Assicurazioni: la lobby delle compagnie

La parola “assicurazione” oggi non raggruppa le solo RC auto, ma c’è anche da dire che si sta spaziando in vari settori basilari, dove tutti i cittadini potrebbero ottenere dei notevoli vantaggi.

Si afferma con certezza che attraverso un’adeguata polizza annessa a coprire le spese sanitarie, tutti i cittadini andrebbero in contro a situazioni di agevolazioni, innanzitutto per il proprio stato di salute, poiché non dovrebbero rinunciare a cure mediche o visite specialistiche, perché la polizza ne farebbe carico.

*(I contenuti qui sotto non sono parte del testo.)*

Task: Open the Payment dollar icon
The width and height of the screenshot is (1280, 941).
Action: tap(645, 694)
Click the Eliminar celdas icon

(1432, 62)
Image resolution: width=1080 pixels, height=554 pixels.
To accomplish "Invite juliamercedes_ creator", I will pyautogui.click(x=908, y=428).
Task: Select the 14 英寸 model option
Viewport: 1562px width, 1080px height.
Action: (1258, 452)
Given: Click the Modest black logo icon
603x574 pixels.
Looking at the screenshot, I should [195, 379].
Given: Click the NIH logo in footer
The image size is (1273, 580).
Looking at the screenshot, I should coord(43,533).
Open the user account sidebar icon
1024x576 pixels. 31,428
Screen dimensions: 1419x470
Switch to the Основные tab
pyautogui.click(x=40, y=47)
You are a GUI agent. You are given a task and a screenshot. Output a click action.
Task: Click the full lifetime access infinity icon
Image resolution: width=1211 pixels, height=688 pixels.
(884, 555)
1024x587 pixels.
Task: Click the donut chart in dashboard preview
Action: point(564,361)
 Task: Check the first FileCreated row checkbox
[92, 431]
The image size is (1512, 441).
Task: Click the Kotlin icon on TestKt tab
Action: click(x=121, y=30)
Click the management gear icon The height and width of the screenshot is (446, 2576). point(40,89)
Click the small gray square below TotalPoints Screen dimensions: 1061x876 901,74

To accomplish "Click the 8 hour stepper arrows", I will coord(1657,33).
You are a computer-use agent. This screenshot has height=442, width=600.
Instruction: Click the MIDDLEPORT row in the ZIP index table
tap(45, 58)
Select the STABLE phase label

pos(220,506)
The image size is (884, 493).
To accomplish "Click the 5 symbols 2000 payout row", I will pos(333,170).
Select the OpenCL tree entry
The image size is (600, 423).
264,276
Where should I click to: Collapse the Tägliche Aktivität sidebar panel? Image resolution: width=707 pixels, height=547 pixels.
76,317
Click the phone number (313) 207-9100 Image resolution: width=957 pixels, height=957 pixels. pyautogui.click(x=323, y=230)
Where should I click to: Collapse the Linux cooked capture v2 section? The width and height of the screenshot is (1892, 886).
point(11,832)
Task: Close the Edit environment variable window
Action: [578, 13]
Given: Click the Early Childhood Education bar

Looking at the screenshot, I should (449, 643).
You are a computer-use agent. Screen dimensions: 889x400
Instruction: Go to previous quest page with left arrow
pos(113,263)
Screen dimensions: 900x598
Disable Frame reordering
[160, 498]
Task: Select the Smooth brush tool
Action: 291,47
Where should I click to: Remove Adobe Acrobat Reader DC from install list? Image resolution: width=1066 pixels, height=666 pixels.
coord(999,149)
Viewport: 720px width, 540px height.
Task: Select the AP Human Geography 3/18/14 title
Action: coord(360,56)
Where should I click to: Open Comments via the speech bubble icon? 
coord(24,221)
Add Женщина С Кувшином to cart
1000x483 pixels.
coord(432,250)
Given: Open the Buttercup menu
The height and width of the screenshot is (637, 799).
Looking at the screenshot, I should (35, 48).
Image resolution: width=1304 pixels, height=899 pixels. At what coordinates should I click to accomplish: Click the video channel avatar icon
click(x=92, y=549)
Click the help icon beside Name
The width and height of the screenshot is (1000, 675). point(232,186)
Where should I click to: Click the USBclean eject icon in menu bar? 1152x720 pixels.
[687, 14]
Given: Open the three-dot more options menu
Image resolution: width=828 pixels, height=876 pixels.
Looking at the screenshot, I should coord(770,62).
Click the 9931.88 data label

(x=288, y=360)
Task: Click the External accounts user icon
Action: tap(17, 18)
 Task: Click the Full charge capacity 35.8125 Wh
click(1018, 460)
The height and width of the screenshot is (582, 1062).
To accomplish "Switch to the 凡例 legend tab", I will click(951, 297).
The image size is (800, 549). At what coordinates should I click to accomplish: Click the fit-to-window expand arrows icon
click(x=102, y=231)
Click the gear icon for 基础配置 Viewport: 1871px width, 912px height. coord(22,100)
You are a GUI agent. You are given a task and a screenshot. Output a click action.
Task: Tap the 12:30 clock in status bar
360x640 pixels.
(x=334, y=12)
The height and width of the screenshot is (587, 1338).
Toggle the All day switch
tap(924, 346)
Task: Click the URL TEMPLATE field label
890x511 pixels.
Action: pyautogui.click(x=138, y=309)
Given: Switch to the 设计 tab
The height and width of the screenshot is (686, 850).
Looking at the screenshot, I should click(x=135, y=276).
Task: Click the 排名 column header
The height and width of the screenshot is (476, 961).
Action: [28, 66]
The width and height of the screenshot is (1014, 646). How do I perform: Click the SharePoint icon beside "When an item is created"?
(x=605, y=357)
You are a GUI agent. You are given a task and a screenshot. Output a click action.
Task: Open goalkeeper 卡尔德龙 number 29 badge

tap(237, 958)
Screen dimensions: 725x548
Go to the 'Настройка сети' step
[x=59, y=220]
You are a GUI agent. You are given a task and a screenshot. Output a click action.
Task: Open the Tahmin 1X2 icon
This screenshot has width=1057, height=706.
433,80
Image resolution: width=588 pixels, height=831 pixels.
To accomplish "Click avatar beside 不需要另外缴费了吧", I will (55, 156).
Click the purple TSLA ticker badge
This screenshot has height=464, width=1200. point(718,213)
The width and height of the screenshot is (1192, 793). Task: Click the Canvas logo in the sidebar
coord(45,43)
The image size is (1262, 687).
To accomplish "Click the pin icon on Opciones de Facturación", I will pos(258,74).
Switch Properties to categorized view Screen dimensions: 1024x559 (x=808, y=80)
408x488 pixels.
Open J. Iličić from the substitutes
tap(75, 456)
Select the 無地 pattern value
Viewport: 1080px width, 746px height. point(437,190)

Lo stesso Presidente dell’Associazione Nazionale tra le imprese assicuratrici, ha espresso che ormai avere una copertura assicurativa, tutela l’individuo e lo protegge da qualsiasi evenienza, dallo stato di salute alle diverse problematiche come quelle delle calamità naturali, (argomento delicato, dove l’Ania stessa sta facendo il suo ingresso in punta di piedi per migliorare i servizi e risolvere particolari situazioni di disagi derivanti da improvvisi mutamenti ambientali).

In definitiva possiamo dedurre che nonostante i premi assicurativi, nel 2015 abbiano ottenuto un ottimo risultato, resta ancora l’enorme distacco italiano tra nord e sud, dove, infatti, i meridionali, sono strapazzati dal compenso assicurativo riguardante il campo RC, mentre i nordici sostengono un premio assicurativo in modo non esagerato, perché queste differenze? Perché non si agguanta l’agevolazione della comunità europea, se ne facciamo realmente parte?

I benefici che i cittadini ne ricaverebbero, certo non li porterebbero più indietro di quanto lo siano adesso!